TASK STATEMENT | Among the entries below, one line contains "This screenshot has width=744, height=420." and another contains "Task: Click the red". Transcribe those two lines and every line between them, exactly.

Source data:
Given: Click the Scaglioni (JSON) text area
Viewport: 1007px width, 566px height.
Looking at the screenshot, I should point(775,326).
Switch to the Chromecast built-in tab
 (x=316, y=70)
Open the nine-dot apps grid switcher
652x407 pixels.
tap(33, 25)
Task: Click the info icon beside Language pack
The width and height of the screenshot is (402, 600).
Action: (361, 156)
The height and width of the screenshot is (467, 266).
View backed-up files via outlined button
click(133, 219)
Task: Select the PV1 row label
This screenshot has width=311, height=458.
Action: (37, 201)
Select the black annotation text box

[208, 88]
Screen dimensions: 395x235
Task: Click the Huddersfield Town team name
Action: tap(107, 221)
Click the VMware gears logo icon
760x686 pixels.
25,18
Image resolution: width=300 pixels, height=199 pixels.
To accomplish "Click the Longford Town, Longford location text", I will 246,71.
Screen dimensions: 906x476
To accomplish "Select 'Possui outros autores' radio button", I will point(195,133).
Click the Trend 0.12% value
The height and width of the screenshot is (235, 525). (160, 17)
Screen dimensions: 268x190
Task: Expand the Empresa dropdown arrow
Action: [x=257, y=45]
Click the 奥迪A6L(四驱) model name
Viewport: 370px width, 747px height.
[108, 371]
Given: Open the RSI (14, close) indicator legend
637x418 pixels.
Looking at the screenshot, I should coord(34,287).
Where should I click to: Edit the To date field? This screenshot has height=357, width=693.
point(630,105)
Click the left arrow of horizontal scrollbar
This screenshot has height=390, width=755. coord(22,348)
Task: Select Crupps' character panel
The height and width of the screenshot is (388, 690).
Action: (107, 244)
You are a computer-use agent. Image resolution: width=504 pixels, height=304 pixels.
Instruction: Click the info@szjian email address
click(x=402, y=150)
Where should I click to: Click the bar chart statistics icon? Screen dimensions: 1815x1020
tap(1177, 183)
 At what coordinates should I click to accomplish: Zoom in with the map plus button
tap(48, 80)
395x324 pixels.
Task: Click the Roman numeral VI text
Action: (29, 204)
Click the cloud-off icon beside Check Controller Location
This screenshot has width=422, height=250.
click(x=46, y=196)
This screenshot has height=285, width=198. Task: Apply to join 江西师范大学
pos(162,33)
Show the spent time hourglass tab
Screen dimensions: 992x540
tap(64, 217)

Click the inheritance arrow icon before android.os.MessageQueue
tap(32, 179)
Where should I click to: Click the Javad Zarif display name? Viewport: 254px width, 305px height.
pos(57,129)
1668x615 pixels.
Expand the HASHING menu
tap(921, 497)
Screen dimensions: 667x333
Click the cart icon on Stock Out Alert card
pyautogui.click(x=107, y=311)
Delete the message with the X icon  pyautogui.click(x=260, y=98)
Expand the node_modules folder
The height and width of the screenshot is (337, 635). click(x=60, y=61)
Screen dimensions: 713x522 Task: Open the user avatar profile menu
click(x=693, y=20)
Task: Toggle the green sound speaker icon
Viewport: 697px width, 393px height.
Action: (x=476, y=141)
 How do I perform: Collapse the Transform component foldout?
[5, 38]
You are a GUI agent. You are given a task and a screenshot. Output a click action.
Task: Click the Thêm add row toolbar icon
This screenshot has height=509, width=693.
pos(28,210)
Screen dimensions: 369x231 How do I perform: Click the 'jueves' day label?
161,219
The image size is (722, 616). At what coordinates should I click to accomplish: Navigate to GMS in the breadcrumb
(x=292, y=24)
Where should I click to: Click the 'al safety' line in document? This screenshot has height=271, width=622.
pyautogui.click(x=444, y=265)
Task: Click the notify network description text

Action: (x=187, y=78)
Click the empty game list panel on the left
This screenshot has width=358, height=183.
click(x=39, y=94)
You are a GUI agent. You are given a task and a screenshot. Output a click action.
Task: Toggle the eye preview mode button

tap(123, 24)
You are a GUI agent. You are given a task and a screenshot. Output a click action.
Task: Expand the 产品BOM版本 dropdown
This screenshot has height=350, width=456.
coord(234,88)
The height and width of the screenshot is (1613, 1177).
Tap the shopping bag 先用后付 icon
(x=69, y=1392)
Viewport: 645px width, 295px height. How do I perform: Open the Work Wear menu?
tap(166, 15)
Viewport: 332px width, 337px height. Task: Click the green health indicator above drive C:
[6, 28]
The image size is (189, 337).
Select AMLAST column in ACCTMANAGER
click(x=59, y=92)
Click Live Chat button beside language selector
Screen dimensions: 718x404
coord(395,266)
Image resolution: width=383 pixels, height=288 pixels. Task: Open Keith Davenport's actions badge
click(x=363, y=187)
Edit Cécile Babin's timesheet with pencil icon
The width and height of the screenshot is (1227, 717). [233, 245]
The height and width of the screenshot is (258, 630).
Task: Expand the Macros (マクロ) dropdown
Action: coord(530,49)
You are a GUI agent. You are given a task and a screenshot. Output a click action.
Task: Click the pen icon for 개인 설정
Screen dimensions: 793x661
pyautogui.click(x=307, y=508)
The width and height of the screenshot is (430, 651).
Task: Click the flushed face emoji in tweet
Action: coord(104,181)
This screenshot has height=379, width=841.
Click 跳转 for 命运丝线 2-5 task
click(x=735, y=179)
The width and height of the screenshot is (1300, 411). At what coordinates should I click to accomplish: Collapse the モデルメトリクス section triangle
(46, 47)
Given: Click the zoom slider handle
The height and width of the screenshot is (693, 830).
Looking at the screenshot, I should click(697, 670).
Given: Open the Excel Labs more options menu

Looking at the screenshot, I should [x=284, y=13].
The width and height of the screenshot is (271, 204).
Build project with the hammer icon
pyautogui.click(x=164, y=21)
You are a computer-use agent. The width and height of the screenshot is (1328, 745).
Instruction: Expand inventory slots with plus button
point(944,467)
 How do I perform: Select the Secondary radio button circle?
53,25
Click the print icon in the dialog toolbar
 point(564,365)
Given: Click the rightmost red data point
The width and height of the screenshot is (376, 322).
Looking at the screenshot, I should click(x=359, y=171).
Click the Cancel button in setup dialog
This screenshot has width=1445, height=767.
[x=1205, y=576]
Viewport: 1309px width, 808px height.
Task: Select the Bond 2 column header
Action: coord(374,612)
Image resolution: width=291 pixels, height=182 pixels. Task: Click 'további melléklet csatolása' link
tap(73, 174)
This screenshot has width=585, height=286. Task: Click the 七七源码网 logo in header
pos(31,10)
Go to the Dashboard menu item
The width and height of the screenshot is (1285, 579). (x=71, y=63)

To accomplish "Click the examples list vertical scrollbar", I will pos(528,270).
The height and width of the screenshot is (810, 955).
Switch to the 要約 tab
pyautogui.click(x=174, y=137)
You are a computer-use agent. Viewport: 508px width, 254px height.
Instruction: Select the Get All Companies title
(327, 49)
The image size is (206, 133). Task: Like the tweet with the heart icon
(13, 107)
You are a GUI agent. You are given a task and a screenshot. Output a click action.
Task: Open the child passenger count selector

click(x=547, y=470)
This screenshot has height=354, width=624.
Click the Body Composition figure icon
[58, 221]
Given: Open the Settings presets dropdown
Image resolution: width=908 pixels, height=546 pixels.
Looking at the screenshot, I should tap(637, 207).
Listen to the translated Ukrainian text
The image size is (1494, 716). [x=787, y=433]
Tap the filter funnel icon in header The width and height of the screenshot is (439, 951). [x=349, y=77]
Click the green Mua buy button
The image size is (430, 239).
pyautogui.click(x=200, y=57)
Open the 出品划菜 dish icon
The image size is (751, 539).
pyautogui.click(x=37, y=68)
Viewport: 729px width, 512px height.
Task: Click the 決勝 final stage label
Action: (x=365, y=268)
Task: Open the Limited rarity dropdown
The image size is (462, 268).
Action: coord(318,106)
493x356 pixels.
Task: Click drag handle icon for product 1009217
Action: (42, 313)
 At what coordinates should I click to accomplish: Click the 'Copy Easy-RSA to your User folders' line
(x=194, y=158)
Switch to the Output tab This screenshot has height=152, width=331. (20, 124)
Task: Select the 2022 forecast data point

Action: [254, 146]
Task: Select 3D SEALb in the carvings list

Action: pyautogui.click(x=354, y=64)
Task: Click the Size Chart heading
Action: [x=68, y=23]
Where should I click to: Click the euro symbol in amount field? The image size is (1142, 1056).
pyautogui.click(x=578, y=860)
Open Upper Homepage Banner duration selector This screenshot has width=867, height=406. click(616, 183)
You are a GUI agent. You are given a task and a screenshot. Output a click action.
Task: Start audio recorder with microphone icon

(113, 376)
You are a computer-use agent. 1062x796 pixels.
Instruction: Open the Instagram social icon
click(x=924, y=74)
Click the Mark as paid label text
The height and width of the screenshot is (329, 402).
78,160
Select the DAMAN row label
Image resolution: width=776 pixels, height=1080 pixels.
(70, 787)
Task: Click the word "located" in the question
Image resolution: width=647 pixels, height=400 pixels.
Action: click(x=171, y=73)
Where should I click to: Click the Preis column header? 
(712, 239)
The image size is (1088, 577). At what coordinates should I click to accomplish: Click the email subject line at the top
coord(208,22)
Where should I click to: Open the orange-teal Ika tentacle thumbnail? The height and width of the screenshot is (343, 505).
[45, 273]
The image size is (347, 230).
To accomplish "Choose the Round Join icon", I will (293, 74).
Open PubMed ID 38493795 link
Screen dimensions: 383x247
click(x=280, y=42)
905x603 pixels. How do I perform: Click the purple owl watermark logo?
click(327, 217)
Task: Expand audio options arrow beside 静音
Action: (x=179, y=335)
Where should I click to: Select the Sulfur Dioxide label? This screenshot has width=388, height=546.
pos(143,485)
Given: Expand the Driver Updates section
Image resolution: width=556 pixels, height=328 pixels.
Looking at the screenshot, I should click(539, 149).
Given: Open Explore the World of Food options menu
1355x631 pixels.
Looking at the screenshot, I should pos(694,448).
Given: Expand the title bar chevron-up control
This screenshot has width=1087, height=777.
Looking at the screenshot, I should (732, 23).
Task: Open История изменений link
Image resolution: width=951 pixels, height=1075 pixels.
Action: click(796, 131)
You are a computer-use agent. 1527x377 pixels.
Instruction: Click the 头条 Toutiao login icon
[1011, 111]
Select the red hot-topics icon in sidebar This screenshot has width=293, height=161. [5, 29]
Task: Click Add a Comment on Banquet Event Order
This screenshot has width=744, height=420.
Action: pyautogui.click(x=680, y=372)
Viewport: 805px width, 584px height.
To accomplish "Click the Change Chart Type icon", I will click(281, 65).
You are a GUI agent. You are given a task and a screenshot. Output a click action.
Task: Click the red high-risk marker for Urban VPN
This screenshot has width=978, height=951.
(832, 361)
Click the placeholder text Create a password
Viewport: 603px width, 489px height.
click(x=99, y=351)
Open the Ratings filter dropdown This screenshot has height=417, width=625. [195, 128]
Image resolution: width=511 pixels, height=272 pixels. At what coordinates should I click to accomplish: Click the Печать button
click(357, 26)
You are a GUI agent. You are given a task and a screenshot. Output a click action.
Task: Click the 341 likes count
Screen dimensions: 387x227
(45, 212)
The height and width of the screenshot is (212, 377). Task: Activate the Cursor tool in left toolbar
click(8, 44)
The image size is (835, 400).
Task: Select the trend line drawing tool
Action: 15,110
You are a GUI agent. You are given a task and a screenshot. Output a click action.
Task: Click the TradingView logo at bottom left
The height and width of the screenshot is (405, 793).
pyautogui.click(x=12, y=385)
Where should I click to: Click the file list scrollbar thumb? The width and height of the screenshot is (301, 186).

OUTPUT |
This screenshot has width=744, height=420.
Action: pyautogui.click(x=680, y=372)
Viewport: 805px width, 584px height.
To accomplish "Click the Change Chart Type icon", I will click(281, 65).
You are a GUI agent. You are given a task and a screenshot. Output a click action.
Task: Click the red high-risk marker for Urban VPN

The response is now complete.